It is not disputed that [the applicant] sustained the following injuries: non-displaced nasal bone fracture (swelling and abrasion on the nose); fracture of the edge of the right eye socket (with bloodshot eye and swollen cornea); haematoma under the right eye; 15 cm haematoma on the top of the head; swelling and abrasion on the front, line-shaped abrasion 20 cm long on his right thigh; fracture of the radial bone on the left hand...

In his forensic report the expert stated that it was not possible to establish categorically whether these injuries had been caused by the beating and kicking of [the applicant] by the police officers or by his hitting his head against the kerb...

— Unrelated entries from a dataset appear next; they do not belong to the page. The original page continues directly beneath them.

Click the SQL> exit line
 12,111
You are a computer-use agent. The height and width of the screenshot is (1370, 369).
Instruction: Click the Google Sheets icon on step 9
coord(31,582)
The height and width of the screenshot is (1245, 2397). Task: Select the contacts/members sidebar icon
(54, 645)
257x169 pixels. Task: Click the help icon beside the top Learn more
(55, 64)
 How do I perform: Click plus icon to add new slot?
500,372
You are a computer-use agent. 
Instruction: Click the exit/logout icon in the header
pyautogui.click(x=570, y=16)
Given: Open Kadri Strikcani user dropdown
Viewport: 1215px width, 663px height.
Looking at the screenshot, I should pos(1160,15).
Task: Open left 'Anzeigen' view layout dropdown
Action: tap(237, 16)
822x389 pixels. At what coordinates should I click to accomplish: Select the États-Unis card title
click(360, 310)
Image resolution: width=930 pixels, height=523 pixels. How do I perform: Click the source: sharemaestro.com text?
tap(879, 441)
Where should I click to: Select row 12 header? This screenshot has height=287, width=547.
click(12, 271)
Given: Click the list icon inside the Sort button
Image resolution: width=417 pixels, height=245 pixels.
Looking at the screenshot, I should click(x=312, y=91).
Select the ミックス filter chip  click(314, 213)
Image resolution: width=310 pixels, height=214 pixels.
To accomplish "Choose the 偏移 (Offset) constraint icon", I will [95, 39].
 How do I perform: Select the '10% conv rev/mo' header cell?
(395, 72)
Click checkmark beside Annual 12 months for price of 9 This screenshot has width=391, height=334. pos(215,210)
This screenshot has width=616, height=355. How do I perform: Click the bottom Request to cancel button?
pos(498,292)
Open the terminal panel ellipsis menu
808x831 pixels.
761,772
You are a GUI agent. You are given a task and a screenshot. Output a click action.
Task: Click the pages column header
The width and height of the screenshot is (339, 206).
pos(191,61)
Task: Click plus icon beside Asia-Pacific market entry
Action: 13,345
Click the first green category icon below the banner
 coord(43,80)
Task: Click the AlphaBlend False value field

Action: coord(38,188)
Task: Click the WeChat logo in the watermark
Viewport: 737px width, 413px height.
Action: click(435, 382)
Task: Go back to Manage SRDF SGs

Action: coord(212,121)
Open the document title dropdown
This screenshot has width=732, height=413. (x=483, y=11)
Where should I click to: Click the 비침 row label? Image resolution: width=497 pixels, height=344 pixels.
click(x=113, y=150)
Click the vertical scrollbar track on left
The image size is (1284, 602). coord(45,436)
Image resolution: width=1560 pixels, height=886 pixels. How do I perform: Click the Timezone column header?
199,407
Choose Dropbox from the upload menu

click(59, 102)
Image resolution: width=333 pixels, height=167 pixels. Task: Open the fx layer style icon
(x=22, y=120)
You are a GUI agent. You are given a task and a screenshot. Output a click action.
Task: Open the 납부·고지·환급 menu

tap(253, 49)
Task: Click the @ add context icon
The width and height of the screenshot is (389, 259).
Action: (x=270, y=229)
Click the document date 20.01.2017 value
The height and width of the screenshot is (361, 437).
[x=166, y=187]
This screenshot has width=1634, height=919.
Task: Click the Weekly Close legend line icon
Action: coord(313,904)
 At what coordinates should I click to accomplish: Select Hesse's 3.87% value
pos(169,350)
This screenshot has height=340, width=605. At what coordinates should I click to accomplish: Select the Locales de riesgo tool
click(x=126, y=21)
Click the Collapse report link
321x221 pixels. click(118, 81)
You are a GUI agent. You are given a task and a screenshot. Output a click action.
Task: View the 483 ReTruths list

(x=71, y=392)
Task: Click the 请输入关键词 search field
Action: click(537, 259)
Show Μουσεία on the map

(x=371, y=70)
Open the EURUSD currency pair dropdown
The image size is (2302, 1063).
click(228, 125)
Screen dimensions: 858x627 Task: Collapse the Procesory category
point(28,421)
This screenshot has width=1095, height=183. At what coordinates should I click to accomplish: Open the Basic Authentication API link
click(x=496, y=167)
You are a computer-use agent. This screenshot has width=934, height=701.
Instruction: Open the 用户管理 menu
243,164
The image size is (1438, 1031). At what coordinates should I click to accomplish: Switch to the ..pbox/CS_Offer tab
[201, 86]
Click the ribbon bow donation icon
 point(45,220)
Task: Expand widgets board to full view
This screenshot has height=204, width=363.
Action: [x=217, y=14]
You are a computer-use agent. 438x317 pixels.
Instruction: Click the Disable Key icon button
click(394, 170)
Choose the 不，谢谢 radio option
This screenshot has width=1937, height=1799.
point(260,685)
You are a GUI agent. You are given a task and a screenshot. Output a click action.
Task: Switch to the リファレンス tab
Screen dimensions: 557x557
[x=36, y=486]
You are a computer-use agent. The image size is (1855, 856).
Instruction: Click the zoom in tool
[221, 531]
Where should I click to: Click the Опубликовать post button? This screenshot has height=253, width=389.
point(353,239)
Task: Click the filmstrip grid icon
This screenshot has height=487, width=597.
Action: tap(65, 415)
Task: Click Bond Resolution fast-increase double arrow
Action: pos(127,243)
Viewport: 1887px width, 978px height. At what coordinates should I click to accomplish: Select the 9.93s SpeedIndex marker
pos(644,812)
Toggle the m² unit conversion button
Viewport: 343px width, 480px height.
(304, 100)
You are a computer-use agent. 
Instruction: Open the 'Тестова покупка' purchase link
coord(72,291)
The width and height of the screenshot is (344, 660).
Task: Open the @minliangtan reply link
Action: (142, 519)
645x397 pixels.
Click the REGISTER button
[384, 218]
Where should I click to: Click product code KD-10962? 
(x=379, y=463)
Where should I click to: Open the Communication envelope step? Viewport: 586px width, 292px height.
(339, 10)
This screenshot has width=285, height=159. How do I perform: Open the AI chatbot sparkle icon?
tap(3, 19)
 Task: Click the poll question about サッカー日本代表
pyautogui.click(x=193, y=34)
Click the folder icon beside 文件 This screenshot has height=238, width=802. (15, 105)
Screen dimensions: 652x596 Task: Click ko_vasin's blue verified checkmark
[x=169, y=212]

As regards the injuries sustained by [the applicant], taking into account the forensic medical report, the court considers as true the statements given by [both] [the applicant] and the police officers. The court considers that the injuries could have occurred in the circumstances alleged by [the applicant] as well as in the circumstances described by the police officers.

The testimonies of the above-mentioned witnesses [the police officers] are concurrent, logical and complementary. During both the investigation and the trial phase these witnesses consistently testified that the accused had sustained injuries as a result of falling on the ground during the struggle and then hitting his head against the pavement. [However], there are discrepancies as to whether the accused fell on the ground by himself or was pushed, whether he hit his head against the kerb or the pavement, where he was lying precisely and which side of his head he had hit. Such gaps cannot be explained solely by the lapse of time since the events; obviously these witnesses tried to diminish their role in the events by arguing that [the applicant] was solely responsible for his injuries.

The court accepts as true that part of the police officers' account in which they stated that the injuries had also occurred [as a result of the applicant's actions]; however, the court refuses to believe that part of their statements in which they denied that any of them, and in particular G.G., had beaten [the applicant] and had caused the above-mentioned injuries.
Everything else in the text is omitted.